2.3. Quantile Transformer Preprocessing

The quantile transformer is a widely used technique in data preprocessing that transforms the distribution of data to a specified target distribution. This is particularly useful when the data do not meet certain assumptions, aiding in enhancing the performance of statistical analyses or machine learning models. The quantile transformer estimates the cumulative distribution function (CDF) of the original data and uses it to map each value to the corresponding quantile of the target distribution. Through this process, the data is transformed into a new distribution, making the quantile transformer a valuable tool for improving model performance by altering the data’s distribution. It is especially useful when dealing with non-normal distributions, as it can mitigate the impact of outliers and enhance the generalization performance of the model. However, careful consideration should be given to the computational cost and potential information loss that may occur during the transformation process.

3. System Design

3.1. System Overview

In this research, we propose a methodology that leverages drones equipped with multiple sensors to collect data in a manner that allows for adaptive sensing frequencies based on operational conditions while maintaining consistent data resolution. Figure 1 shows an overview of the proposed system. Drones are outfitted with a variety of sensors tailored to the data requirements of different applications, capturing extensive time-series data. Rather than limiting the sensors to the minimum necessary, utilizing the maximum number of sensors within the capacity of a drone can significantly enhance the performance of various applications. The capabilities and performance of drones are influenced by factors such as climate, geography, and mission objectives. Therefore, it is essential to adjust system performance flexibly according to the situation to ensure efficient drone operations. However, changing the performance settings of the system can impact the quality of the sensor outputs, leading to inconsistent data collection. These inconsistencies can hinder the ability to consistently collect high-quality data and can lead to data scarcity issues.

To address these challenges, we utilize a spatiotemporal attention-based generative model. Our model is designed to fill the gap between sensor data arising from variations in sensing intervals with synthetic data very similar to real data. By leveraging the detailed relationships within the sensor data, the proposed model accurately captures complex interactions to produce realistic synthetic datasets, focusing on the inherent dynamics of drone operation. The spatiotemporal attention mechanism specifically hones in on the critical correlations and patterns within the time-series data, ensuring that the generated synthetic data maintains the integrity and consistency of real-world sensor readings. This approach takes into account the complex and rapidly changing environmental and operational parameters, effectively capturing the nuances and variability inherent in drone sensor data.

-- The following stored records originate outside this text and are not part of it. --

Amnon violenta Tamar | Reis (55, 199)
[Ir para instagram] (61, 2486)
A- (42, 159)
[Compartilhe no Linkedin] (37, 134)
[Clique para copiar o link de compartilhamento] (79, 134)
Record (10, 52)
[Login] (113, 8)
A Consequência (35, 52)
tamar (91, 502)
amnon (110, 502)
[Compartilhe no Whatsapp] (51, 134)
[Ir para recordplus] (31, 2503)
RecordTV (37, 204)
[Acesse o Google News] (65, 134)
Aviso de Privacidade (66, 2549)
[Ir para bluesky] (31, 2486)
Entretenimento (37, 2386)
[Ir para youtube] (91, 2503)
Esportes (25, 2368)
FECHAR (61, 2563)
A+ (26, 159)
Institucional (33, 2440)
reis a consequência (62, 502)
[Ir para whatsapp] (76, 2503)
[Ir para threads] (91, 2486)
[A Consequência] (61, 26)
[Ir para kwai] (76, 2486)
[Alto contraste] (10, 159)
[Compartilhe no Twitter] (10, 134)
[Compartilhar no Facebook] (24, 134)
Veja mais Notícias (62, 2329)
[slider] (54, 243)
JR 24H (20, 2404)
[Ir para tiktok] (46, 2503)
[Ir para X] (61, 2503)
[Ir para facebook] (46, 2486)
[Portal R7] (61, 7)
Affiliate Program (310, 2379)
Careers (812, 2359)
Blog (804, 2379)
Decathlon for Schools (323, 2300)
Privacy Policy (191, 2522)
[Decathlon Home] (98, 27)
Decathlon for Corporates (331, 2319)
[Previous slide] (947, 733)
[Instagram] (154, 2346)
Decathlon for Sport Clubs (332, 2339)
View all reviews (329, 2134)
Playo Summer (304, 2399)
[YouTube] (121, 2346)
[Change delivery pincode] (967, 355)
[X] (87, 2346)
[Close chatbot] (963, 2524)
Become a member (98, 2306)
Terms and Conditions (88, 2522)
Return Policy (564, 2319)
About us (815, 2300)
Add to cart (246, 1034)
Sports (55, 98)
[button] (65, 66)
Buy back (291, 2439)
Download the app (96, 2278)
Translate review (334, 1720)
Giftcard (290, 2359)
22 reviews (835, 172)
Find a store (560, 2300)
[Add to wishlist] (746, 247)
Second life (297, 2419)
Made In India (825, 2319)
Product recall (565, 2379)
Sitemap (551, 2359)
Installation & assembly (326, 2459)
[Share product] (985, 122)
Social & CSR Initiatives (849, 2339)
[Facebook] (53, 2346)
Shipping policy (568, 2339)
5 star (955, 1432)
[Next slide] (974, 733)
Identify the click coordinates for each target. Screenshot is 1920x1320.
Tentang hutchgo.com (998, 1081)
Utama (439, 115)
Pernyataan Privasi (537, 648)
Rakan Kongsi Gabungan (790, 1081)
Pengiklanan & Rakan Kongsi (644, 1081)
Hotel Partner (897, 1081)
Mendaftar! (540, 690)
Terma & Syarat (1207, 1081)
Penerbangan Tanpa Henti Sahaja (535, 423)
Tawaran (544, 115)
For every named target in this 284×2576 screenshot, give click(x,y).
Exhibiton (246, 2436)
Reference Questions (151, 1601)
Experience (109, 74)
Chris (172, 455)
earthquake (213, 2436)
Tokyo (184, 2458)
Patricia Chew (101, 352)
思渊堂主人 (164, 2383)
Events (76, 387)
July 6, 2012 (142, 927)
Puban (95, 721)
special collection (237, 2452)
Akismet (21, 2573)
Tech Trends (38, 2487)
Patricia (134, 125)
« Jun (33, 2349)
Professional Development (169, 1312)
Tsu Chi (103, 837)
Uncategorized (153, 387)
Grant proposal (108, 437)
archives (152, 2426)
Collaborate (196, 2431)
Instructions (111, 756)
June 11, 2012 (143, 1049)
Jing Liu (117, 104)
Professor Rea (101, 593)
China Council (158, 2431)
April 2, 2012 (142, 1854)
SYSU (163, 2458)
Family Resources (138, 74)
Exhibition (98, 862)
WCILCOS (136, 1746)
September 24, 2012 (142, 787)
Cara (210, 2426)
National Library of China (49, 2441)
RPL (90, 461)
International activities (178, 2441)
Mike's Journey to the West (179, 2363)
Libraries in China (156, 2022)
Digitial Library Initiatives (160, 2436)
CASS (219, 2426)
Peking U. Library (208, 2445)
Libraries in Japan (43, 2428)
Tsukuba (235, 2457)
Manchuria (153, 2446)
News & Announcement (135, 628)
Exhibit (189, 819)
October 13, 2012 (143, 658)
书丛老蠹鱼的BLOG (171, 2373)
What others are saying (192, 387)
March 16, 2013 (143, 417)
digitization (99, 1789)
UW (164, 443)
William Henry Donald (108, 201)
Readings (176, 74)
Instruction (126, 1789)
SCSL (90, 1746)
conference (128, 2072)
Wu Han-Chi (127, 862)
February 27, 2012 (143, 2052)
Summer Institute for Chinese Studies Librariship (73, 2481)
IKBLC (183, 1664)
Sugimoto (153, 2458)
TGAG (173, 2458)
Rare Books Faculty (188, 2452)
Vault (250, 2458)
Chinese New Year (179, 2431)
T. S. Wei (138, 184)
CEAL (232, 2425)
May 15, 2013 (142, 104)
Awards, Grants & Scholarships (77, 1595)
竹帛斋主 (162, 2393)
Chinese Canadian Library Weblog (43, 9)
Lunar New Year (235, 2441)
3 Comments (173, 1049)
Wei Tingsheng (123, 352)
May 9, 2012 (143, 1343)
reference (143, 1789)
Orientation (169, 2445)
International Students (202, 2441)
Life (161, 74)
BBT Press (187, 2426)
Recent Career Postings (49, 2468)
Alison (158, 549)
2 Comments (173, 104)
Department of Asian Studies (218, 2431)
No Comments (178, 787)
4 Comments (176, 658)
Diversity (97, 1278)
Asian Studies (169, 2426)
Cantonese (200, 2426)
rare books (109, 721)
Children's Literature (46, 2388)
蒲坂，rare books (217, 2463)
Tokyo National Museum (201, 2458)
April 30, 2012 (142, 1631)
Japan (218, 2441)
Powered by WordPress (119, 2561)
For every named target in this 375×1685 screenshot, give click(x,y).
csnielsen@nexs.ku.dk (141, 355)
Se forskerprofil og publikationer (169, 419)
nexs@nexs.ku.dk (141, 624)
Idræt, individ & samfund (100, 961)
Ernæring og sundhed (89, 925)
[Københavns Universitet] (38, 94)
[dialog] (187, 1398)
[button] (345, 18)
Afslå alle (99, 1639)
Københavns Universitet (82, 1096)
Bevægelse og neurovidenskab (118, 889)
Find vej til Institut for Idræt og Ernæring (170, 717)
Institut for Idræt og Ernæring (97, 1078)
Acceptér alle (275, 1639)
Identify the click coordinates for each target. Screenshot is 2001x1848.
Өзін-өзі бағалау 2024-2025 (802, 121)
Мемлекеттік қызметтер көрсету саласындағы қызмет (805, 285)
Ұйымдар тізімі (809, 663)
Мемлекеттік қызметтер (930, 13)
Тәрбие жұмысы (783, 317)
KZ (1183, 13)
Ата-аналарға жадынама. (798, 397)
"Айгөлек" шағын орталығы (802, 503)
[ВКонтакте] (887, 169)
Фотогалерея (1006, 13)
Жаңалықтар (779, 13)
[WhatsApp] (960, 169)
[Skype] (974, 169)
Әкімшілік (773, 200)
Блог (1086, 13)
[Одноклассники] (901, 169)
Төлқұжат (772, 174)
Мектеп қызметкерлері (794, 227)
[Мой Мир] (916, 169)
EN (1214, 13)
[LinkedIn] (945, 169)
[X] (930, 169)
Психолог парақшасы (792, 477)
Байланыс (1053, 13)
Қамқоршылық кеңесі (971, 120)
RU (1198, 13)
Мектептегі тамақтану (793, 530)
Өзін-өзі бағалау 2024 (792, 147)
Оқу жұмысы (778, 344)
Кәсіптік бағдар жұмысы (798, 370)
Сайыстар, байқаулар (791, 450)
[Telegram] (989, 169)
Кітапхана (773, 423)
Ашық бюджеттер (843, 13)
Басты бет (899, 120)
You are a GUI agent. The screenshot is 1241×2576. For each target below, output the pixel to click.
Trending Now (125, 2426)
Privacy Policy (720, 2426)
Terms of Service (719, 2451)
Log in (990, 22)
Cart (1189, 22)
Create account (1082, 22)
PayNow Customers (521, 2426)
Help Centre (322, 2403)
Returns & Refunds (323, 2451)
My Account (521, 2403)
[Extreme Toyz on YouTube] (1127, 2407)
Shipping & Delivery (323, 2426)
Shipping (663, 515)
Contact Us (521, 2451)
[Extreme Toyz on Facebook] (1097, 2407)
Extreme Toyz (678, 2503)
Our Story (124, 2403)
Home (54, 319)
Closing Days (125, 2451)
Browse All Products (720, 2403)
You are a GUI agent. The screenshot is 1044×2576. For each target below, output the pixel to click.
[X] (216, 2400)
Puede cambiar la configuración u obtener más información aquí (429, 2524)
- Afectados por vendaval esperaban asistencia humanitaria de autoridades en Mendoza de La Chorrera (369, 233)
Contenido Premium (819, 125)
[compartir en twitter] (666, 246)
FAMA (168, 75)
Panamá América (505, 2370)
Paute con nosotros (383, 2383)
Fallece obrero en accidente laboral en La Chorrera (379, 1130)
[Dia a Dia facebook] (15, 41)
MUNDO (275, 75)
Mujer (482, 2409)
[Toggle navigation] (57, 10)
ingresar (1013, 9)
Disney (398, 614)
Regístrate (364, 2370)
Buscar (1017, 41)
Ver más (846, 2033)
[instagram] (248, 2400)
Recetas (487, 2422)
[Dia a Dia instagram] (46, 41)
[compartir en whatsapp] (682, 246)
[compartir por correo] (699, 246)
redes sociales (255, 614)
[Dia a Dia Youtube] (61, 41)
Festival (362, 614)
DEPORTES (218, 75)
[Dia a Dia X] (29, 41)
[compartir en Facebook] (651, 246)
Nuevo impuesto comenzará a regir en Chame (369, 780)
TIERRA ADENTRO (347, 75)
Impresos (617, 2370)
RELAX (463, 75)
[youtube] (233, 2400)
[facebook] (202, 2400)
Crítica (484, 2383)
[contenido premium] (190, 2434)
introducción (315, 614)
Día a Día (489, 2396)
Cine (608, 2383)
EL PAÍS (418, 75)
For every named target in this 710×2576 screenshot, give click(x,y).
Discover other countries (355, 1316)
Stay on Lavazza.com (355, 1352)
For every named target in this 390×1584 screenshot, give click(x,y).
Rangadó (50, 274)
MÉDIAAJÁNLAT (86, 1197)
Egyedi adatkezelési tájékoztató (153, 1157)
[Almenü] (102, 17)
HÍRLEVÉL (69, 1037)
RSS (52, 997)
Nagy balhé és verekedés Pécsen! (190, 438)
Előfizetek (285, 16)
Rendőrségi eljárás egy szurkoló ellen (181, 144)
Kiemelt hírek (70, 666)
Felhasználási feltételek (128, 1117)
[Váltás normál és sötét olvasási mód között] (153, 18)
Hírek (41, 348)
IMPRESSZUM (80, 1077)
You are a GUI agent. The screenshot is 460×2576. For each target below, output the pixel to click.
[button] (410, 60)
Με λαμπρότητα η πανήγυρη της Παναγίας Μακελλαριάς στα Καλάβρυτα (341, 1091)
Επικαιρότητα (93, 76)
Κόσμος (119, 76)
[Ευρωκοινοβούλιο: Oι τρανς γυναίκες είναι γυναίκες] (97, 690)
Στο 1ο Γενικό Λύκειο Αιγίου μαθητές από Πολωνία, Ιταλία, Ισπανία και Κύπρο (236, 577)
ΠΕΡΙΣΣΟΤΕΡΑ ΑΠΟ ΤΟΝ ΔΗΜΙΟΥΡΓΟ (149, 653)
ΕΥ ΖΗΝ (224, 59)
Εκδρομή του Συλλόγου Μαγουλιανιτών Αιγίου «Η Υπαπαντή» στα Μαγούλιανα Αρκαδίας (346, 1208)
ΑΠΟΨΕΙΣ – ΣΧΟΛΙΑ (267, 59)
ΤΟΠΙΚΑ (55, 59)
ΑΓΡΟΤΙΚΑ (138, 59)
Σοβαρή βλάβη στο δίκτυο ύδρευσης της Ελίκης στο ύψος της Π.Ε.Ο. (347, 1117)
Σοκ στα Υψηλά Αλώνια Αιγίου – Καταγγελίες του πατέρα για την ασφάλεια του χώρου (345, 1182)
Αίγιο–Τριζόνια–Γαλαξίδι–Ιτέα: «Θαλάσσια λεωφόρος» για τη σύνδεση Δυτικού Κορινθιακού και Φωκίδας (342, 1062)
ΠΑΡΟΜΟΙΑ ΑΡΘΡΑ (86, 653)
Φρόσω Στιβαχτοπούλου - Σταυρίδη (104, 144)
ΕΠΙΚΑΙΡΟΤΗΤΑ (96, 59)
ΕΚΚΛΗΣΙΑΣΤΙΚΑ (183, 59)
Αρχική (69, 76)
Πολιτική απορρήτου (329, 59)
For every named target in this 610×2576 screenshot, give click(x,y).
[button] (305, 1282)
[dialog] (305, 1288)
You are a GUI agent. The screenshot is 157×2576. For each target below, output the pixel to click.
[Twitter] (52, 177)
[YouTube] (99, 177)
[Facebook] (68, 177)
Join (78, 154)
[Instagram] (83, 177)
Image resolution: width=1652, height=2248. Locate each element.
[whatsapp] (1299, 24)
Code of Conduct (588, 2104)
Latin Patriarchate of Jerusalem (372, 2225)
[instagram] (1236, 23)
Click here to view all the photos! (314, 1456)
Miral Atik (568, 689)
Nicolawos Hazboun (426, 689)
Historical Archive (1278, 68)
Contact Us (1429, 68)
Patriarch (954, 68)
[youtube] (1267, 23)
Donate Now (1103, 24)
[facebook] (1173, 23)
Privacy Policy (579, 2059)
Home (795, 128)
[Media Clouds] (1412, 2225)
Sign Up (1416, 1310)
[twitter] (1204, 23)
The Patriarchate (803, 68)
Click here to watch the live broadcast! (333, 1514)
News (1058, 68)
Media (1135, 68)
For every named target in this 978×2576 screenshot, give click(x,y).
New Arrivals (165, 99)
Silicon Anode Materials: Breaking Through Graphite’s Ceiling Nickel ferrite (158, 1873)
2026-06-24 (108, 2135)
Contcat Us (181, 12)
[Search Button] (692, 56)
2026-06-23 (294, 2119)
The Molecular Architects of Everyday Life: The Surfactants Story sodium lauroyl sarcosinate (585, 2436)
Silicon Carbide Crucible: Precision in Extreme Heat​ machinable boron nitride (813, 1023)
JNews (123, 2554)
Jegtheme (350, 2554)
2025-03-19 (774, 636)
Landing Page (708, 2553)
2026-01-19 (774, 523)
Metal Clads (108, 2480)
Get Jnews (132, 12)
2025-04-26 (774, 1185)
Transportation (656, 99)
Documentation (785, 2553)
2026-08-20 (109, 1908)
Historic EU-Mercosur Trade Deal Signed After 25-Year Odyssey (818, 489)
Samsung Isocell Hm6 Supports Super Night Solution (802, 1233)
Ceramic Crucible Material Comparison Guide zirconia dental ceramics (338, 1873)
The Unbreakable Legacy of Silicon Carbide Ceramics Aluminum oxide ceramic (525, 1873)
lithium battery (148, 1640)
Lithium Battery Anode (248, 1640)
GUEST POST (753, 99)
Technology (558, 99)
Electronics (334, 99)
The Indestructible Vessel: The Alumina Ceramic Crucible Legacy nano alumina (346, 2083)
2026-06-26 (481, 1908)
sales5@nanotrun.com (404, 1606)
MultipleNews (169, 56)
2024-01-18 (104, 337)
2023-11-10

The proposed model allows for continuous, high-resolution data to be provided even if the sensing frequency is flexibly adjusted according to operational needs, as well as addressing data shortages.

3.2. Exploratory Data Analysis for Drone Sensor

In this section, we present an exploratory data analysis (EDA) of the drone sensor data collected from various campaigns conducted in Spain and Italy. The data provide a diverse set of conditions and locations, which are essential to generating robust synthetic data, as shown in

Table 1. Data Description of Drone Sensor.

Campaign	Location	Date	Duration (min)	Samples
ESP2	River Ter, Torrello, Barcelona, Spain	31 March 2017	47	2814
ESP4	Pantà de Sau Reservoir, Barcelona, Spain	30 March 2017	39	2374
ESP5	Bayou Ter River, Barcelona, Spain	31 March 2017	60	3601
GARDA3	Lake Gardena, Verona, Italy	9 May 2017	40	2451
ITA1	Atlantide Fishing Site, Verona, Italy	20 April 2017	121	7243
ITA6	Atlantide Fishing Site, Verona, Italy	7 March 2017	28	1704

.

The data include multiple sensor readings such as latitude, longitude, altitude, electrical conductivity (EC), temperature (temp), and voltage. We perform a series of visualizations showing the temporal variations and distributions of the main variables, latitude, longitude, altitude, EC, temperature, and voltage, to understand the data. The time series plots represent time-dependent fluctuations and show patterns and anomalies of sensor values, as shown in Figure 2. All data possess temporal continuity, allowing reasonable inference of specific values based on preceding and subsequent values at a given point in time. We utilize various neural network techniques to analyze the temporal continuity of each feature within the dataset and the correlations between these features. Based on this analysis, we generate synthetic data that closely resemble real-world data.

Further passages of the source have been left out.